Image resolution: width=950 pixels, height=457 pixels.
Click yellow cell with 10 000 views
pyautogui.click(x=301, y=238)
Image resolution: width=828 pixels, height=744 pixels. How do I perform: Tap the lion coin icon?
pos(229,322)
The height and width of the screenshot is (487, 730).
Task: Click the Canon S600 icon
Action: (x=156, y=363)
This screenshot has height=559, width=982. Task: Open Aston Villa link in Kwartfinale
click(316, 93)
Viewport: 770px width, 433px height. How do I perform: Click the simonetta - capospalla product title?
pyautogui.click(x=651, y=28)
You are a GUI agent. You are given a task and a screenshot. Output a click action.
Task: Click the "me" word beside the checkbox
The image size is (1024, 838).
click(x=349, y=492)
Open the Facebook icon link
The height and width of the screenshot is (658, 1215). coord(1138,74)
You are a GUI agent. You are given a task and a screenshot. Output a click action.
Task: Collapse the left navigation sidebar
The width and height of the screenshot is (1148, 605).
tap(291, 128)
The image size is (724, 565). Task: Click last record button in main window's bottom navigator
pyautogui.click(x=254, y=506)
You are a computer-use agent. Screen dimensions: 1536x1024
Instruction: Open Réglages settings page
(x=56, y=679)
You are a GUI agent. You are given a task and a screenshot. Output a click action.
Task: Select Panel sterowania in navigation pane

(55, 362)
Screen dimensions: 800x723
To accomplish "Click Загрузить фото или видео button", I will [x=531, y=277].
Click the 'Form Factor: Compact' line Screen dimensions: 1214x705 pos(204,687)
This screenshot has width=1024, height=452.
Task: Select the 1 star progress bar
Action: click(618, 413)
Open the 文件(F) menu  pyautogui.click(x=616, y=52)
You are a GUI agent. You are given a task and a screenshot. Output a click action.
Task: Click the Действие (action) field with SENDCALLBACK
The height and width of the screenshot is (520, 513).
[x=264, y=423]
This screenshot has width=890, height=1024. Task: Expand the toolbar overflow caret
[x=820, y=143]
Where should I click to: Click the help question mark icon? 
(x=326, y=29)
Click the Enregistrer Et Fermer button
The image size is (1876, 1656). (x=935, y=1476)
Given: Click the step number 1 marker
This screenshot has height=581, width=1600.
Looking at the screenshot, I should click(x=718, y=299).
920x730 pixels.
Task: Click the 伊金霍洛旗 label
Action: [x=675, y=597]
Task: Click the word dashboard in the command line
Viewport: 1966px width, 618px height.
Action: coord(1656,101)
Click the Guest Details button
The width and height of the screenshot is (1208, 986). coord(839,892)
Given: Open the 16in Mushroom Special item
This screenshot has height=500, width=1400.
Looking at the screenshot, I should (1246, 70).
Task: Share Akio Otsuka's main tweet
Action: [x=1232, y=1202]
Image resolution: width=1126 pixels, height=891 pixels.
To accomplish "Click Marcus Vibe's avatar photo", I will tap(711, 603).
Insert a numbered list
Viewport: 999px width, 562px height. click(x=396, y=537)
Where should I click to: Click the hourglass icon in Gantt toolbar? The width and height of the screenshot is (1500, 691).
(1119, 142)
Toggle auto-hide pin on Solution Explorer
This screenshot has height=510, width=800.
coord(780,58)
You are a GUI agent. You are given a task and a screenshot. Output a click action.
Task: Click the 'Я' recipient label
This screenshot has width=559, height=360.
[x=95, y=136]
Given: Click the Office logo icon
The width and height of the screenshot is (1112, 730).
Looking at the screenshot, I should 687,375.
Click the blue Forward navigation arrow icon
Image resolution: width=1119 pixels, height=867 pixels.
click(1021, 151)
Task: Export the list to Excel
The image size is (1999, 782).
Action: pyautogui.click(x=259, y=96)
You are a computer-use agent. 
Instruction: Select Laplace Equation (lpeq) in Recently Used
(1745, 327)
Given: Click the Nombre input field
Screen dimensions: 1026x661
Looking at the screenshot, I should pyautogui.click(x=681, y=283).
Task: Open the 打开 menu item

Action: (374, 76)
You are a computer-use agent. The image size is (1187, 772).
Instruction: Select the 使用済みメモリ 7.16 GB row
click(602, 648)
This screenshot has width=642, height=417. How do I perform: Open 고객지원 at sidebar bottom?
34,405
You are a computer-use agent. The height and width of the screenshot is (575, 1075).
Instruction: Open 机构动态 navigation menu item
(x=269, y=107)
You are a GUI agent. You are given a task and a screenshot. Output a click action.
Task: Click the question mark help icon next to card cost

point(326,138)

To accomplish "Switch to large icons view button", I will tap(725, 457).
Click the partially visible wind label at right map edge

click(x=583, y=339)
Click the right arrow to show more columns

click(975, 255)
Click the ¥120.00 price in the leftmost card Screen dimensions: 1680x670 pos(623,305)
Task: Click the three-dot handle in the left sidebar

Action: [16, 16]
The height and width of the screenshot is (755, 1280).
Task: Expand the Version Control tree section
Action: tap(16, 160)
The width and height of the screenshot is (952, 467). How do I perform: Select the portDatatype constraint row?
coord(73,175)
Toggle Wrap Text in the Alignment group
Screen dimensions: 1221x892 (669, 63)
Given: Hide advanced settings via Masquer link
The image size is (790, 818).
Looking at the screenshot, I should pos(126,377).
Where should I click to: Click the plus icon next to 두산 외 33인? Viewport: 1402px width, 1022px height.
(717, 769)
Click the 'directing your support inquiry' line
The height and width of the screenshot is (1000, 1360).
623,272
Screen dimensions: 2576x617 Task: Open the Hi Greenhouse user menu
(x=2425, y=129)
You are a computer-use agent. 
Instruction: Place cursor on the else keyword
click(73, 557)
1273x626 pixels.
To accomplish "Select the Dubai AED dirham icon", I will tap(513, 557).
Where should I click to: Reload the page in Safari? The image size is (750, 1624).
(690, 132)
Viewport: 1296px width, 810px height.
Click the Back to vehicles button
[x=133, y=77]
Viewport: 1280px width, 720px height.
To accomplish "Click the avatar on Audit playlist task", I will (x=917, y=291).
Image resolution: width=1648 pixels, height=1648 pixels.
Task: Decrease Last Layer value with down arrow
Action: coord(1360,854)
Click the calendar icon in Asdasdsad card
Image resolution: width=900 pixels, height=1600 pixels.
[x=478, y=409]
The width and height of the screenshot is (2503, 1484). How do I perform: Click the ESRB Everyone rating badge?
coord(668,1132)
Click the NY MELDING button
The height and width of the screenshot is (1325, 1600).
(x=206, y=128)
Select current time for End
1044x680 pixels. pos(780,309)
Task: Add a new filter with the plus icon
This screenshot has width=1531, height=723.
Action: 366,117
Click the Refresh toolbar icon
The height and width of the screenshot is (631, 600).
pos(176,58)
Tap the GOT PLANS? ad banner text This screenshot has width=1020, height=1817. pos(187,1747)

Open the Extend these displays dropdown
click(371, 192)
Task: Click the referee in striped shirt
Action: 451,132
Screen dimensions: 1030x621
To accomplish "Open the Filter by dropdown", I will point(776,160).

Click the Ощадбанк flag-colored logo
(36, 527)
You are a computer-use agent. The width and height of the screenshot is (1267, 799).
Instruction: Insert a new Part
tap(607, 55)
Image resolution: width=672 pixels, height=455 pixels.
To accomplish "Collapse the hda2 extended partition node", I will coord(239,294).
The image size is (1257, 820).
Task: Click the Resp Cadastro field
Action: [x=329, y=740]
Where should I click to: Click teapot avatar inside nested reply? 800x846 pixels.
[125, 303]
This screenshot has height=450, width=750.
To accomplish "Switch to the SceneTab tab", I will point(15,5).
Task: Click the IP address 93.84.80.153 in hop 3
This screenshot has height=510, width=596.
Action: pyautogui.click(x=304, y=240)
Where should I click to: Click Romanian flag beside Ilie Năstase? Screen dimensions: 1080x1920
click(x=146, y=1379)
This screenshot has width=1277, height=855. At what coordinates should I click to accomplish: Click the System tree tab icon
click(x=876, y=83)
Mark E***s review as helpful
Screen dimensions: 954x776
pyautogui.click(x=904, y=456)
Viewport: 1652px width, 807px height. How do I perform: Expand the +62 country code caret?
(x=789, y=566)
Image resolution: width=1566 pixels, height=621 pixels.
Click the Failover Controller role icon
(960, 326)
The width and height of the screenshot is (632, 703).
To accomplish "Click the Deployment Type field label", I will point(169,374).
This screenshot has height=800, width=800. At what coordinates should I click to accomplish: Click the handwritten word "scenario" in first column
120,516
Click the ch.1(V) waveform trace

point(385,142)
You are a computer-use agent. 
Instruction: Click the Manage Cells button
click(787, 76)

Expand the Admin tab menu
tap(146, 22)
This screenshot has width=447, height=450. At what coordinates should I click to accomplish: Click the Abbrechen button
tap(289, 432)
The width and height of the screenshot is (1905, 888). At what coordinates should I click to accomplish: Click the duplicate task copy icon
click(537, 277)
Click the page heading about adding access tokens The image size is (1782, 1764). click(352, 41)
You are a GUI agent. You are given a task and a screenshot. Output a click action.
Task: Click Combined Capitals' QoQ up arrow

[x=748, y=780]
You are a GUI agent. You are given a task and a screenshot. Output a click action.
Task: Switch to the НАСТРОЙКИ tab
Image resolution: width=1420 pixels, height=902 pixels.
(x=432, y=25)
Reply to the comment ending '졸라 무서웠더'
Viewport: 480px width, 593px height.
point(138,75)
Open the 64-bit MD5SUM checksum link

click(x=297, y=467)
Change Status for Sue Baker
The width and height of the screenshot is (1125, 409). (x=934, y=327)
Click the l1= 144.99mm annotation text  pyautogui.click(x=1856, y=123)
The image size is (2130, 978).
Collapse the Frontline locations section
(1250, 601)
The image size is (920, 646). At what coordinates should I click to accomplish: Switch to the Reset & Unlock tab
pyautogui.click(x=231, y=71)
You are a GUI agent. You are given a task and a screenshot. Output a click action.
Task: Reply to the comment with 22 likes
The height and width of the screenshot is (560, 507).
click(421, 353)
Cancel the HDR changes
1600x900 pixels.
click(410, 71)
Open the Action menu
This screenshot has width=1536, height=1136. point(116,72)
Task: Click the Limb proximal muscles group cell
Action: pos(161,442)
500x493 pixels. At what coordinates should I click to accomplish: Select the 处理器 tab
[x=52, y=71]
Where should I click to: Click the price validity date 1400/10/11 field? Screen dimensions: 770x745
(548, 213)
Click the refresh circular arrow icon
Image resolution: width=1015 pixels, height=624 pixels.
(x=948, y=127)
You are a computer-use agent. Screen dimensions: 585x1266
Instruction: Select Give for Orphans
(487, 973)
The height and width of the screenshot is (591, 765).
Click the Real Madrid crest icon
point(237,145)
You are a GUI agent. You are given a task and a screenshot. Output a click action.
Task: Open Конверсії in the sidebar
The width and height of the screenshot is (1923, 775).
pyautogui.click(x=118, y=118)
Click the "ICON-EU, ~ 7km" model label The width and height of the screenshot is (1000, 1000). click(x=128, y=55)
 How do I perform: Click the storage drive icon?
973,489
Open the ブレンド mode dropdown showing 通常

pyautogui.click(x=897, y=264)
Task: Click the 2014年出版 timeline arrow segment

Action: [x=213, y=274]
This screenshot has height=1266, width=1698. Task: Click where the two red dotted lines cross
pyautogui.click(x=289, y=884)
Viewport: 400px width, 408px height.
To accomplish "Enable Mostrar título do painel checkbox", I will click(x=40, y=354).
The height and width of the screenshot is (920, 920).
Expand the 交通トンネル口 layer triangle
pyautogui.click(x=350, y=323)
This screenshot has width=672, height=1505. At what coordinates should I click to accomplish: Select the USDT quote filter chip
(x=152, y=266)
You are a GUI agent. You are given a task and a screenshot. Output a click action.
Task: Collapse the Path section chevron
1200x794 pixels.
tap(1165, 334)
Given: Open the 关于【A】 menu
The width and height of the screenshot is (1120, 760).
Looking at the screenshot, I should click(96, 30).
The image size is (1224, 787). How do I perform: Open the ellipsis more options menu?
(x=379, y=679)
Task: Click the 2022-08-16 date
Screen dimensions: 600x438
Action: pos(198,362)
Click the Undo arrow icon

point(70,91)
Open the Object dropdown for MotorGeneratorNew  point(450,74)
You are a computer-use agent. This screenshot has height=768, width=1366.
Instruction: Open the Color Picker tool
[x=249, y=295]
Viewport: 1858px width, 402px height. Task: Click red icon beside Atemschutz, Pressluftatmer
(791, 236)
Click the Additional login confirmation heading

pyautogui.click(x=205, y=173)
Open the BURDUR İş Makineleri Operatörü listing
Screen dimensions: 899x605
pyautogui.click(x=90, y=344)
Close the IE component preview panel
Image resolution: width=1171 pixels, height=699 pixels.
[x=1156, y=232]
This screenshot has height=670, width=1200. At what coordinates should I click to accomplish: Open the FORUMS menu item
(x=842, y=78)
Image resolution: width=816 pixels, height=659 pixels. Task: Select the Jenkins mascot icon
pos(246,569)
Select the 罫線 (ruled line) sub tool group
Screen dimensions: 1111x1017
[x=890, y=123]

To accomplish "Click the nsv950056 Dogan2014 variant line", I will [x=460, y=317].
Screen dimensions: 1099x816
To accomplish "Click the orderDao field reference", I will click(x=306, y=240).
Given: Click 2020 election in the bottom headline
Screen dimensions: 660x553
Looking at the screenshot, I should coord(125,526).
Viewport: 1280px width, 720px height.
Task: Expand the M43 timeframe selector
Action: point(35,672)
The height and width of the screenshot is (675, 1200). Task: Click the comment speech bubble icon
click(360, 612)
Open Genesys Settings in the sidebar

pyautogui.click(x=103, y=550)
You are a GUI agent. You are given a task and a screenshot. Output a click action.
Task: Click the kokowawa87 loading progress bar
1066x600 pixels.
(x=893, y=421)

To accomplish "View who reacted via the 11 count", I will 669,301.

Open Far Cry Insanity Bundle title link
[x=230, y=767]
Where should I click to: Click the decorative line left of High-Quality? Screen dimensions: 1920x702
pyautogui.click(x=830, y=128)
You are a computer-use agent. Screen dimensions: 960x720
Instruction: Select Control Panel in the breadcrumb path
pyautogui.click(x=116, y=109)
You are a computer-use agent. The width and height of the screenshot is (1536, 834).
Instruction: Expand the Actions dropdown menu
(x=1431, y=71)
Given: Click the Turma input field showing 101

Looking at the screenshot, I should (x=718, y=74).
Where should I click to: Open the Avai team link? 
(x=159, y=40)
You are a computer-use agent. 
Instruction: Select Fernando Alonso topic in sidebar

- **Task to carry out**
Identify the lines of the entries containing the string "computer". Copy each such line.

- **Answer to the problem**
You are a computer-use agent. Screen dimensions: 1536x1024
You are a computer-use agent. 
You are a computer-use agent. The image size is (1187, 772).
You are a computer-use agent. The height and width of the screenshot is (575, 1075).
You are a computer-use agent. 
You are a computer-use agent. The width and height of the screenshot is (1267, 799).
You are a computer-use agent. 
You are a computer-use agent. Screen dimensions: 585x1266
You are a computer-use agent. This screenshot has height=768, width=1366.
You are a computer-use agent. Screen dimensions: 960x720
You are a computer-use agent. The width and height of the screenshot is (1536, 834).
You are a computer-use agent. 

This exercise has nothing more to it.